A Harmony of the Classic and the Clean
By Shelagh Duncan
If you appreciate the classic shapes and silhouettes of traditional interiors, but also enjoy the minimalism and open concepts of contemporary and modern interiors—then the transitional style is probably right for you!
Transitional interior design is a perfect fusion of traditional and contemporary styles. It borrows from the best of both worlds to create a balanced and sophisticated space. As the name probably suggests, transitional design came about by combining two opposite styles. It’s sometimes referred to as “an updated take on the classics”.
On the one hand, you have the warmth, comfort and balance that comes from a traditional aesthetic. But refusing to be bogged down by the ornate details that can sometimes make traditional spaces feel outdated, the transitional look pares it down and incorporates the clean lines and simplistic nature that defines contemporary design. At its best, this style feels timeless with a modern twist.
What defines Transitional Design?
1. Neutral Colours
Similar to contemporary design, transitional spaces tend to have neutral colour palettes. Selecting a calming color palette should be your first step. Designing a home in shades of grey, tan, beige, taupe and ivory will make the space feel peaceful and comfortable. Neutral wall colours also serve as the perfect backdrop for your furniture, accent pieces, and artwork. Opt for subdued shades, choose soft grays over harsh blacks and warm tans rather than harsher, deep browns.
Furnishings should be that perfect blend of traditional and contemporary elements, and focus on comfort and practicality for today’s lifestyles. Transitional furniture pieces tend to have more classic shapes and silhouettes, but are smaller in size with less ornamentation. Look for pieces that exemplify the clean lines found in contemporary design, but are also plush enough to make the room feel cozy and welcoming.
You can have fun and play around with patterns and accent colours in your upholstery, wall treatments, and accessories, and the art and accessories you choose will need to pack a little punch as everything will be neutral. They will need to be bold enough to create visual interest in the space without distracting from its overall feel.

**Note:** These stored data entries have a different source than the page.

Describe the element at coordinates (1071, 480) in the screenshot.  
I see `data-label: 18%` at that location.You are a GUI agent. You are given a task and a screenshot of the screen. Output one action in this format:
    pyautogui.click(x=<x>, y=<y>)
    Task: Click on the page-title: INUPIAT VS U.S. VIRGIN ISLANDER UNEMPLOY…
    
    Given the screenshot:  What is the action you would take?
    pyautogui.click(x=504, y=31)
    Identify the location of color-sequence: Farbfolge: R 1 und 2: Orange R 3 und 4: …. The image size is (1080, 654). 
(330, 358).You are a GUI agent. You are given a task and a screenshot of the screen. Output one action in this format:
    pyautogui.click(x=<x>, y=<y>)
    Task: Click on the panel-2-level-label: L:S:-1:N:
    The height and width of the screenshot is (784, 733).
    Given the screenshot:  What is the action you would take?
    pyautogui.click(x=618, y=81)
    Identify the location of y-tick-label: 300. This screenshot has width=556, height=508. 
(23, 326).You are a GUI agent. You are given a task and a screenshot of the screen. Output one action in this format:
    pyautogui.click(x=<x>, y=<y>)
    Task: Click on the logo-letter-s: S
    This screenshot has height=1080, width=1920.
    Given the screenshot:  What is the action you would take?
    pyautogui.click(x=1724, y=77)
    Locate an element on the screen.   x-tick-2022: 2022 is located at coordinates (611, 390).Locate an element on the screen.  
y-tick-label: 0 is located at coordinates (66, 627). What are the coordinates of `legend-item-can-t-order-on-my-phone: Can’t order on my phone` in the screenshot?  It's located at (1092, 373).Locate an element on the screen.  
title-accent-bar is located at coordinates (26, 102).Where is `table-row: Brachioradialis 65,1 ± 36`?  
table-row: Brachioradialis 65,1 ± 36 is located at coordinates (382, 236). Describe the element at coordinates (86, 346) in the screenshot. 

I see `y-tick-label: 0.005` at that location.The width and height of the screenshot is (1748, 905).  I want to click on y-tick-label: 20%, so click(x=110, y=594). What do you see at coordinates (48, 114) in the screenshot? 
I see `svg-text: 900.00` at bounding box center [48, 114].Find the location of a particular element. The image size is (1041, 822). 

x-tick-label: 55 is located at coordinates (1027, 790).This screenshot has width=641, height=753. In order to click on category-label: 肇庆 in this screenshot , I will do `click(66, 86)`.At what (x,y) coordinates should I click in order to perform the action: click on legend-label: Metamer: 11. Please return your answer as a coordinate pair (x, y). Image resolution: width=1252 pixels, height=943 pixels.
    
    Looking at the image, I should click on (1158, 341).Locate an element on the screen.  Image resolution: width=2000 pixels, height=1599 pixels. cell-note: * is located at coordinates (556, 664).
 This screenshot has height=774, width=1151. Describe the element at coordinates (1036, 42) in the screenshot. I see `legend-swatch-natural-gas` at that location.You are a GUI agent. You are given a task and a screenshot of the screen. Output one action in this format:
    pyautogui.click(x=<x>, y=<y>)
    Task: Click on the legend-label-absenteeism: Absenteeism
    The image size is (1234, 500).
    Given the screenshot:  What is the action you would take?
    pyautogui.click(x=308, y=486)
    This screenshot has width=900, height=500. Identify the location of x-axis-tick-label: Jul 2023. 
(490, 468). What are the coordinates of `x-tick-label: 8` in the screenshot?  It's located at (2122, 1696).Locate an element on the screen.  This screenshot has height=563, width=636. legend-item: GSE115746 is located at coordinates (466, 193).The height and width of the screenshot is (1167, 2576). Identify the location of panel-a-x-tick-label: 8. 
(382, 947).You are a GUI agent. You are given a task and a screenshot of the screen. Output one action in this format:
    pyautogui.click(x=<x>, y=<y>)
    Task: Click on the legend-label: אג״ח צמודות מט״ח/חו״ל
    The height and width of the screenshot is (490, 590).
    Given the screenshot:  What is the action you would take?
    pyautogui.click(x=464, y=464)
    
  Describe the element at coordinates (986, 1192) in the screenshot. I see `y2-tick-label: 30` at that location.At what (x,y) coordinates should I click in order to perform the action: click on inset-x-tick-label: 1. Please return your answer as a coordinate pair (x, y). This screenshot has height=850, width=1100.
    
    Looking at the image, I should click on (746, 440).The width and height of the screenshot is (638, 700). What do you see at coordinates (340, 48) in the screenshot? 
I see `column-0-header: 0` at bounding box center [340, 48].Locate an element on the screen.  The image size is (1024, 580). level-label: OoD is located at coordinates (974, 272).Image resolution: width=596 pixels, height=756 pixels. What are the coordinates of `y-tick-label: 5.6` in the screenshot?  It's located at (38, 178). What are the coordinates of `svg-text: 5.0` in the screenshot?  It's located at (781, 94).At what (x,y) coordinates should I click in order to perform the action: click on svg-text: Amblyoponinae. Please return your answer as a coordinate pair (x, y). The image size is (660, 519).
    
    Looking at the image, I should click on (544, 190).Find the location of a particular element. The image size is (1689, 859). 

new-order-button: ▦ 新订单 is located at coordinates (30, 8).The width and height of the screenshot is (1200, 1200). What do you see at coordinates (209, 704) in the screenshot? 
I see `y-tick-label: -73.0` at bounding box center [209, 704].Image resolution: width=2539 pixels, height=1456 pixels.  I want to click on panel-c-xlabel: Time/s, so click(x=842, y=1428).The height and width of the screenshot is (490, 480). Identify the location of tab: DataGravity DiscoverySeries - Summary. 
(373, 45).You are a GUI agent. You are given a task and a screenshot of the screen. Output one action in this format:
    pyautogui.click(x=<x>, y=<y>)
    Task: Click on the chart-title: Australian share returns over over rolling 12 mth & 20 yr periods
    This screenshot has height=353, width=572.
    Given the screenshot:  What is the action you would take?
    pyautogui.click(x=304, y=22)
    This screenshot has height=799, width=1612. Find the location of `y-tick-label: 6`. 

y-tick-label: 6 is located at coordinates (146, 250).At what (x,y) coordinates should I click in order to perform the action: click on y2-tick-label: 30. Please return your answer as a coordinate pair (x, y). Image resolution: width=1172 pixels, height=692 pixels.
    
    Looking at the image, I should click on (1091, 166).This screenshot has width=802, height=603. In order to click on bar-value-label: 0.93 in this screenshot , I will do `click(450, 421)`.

When you do add a pop of color, make sure it enhances that serene feeling. Blues, in particular, are a great option because color psychology has shown they have calming connotations. Softer shades of greens and purples will also work nicely.
3. Simple Lines
Similar to its contemporary counterparts, a transitional style home celebrates clean lines and simple architecture. Curves combine with straight lines in a transitional style interior to deliver a look that balances both masculine and feminine attributes for a comfortable and relaxing, uncomplicated design.
4. Natural Elements
Touches of natural elements will make any space feel warmer, more welcoming and calm. Accents of rich woods are a prominent defining characteristic in transitional design, both to complement the neutral colour schemes and add more visual interest with warmth and texture. Borrowing from traditional design, transitional spaces often have built-in cabinetry—a great opportunity to hide the clutter! Wood wall or ceiling features work beautifully, as do marble, granite, and metal accents like steel.
5. Neutral Floors
Don’t limit neutral colours to your walls. Light coloured floor tiles are popular choices in transitional decor, and keeping to one colour throughout the house creates flow and unifies spaces. As in traditional rooms, rugs are used in this style to add colour and personality, although here in Costa Rica care is needed in selecting suitable rug materials. Area rugs will give you another opportunity to have fun with shapes, patterns and textures!
Transitional spaces take a more minimalist approach when it comes to decorating. You’ll find simpler ornamentation, fewer accessories, and elegant finishes, so choose your accessories with a calm oasis in mind.
7. Understated Sophistication
With its simple lines, more refined furnishings, and neutral colour palettes, transitional design could be defined as the epitome of understated sophistication. It’s no wonder this style has become a favourite—it takes the best elements from both contemporary and traditional design to create a warm, elegant, and timeless space.